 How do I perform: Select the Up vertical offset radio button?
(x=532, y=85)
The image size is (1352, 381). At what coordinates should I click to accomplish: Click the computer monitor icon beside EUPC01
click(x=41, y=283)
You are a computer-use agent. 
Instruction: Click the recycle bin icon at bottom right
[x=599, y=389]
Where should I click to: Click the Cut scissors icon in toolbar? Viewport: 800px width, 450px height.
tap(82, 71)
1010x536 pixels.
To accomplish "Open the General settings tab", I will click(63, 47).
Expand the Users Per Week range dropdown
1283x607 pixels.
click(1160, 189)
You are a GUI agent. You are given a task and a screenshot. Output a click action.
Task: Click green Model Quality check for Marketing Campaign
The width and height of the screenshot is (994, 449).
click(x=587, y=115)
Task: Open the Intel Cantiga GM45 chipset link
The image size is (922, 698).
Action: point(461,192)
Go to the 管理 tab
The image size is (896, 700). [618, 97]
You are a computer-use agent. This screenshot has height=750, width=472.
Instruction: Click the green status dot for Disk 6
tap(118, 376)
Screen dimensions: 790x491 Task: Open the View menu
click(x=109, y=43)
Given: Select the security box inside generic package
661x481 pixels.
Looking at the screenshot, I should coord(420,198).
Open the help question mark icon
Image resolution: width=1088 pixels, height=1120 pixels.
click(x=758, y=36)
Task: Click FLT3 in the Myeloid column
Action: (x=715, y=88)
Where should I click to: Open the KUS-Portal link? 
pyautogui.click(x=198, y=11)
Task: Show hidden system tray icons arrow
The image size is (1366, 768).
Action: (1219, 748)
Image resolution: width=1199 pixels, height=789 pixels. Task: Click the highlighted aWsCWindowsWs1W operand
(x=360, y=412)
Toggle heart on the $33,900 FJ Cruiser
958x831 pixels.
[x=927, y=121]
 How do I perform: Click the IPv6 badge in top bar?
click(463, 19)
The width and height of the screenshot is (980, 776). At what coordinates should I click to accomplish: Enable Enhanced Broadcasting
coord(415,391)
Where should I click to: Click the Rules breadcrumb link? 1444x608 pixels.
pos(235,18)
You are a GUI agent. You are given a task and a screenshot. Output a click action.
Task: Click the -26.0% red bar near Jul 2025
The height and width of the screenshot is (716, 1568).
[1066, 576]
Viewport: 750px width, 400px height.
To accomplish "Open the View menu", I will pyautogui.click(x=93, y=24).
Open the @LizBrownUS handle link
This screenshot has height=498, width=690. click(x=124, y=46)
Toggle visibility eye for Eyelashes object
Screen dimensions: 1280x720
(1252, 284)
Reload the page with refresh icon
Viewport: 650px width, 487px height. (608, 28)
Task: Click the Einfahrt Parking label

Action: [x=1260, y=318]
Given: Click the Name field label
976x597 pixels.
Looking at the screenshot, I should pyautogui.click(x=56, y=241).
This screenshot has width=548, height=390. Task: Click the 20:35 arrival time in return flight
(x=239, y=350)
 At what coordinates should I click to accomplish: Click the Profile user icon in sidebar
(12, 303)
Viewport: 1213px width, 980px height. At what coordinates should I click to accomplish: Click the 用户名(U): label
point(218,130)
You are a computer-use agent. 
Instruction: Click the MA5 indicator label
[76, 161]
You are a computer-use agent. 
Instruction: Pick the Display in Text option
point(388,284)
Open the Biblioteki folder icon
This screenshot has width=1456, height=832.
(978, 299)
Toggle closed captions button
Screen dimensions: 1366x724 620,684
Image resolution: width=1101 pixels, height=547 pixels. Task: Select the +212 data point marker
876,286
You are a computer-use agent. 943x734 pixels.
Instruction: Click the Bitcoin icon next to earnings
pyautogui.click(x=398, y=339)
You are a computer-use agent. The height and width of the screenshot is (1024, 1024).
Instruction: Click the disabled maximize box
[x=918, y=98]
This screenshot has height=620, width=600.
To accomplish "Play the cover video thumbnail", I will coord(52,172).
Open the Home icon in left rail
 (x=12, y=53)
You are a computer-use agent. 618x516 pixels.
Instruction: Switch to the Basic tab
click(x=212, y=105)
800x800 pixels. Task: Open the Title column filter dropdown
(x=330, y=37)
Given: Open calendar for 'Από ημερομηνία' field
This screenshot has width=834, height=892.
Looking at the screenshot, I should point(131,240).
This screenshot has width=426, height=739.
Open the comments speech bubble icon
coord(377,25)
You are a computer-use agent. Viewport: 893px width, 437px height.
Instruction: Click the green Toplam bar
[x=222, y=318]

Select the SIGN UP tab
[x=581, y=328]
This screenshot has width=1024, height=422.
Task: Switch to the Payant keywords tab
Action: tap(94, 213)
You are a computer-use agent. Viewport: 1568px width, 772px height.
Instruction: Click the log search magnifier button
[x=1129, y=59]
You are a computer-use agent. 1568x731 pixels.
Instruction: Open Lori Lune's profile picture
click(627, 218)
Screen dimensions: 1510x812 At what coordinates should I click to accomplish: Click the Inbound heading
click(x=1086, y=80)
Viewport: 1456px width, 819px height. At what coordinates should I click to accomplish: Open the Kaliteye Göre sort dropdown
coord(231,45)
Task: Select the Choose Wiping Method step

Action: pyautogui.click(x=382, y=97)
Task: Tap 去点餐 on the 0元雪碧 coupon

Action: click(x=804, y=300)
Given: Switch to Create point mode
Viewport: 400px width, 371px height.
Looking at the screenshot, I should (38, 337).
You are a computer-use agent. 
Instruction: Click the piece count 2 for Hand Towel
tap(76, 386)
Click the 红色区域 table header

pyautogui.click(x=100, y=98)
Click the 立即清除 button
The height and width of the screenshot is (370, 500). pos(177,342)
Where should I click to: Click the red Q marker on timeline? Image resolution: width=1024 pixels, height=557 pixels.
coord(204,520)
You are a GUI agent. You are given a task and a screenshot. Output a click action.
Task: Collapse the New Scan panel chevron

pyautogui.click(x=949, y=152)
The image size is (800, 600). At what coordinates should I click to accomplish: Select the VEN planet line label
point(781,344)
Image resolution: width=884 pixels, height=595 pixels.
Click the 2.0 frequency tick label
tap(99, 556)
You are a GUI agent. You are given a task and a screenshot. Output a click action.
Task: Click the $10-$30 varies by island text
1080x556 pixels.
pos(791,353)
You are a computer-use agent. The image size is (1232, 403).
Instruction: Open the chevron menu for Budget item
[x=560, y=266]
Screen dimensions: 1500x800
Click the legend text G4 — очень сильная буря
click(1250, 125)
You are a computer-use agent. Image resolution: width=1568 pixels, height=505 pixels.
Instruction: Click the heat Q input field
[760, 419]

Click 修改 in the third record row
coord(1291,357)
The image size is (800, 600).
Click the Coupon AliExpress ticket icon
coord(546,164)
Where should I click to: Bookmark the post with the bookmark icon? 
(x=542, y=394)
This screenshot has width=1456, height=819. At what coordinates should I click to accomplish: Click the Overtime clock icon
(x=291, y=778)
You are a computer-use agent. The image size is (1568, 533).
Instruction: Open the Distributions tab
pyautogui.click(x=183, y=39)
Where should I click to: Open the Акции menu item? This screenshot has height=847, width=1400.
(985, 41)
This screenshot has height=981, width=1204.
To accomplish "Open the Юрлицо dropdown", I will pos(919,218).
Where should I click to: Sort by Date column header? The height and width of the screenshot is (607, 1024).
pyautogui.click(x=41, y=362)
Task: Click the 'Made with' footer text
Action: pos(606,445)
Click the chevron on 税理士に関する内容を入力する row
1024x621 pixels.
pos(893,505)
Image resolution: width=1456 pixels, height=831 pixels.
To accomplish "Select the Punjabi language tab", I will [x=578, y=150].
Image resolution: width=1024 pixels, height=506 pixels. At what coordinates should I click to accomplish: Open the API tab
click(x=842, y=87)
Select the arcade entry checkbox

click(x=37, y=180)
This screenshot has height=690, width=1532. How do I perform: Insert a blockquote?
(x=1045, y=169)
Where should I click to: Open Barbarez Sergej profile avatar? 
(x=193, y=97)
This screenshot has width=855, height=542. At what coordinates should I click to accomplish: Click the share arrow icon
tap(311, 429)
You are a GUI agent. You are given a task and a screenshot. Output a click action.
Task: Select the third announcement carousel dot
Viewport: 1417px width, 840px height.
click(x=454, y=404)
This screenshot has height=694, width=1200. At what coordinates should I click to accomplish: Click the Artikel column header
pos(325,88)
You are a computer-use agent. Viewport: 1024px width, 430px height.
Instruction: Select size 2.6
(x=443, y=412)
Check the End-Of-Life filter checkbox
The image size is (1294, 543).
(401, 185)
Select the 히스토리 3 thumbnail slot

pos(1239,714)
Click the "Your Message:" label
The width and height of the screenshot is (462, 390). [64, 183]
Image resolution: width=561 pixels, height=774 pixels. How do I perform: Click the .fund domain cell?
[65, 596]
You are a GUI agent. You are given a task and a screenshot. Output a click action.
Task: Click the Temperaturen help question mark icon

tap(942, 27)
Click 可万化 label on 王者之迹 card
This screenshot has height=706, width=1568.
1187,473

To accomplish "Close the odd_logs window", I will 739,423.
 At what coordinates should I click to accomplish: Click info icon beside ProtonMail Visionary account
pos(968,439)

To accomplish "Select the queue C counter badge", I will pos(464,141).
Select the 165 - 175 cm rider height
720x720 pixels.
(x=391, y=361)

──────

Prompt: Please restate word for word only the lines running from the line that contains "Image resolution: width=561" to the final line of the listing above.

Output of the task:
Image resolution: width=561 pixels, height=774 pixels. How do I perform: Click the .fund domain cell?
[65, 596]
You are a GUI agent. You are given a task and a screenshot. Output a click action.
Task: Click the Temperaturen help question mark icon

tap(942, 27)
Click 可万化 label on 王者之迹 card
This screenshot has height=706, width=1568.
1187,473

To accomplish "Close the odd_logs window", I will 739,423.
 At what coordinates should I click to accomplish: Click info icon beside ProtonMail Visionary account
pos(968,439)

To accomplish "Select the queue C counter badge", I will pos(464,141).
Select the 165 - 175 cm rider height
720x720 pixels.
(x=391, y=361)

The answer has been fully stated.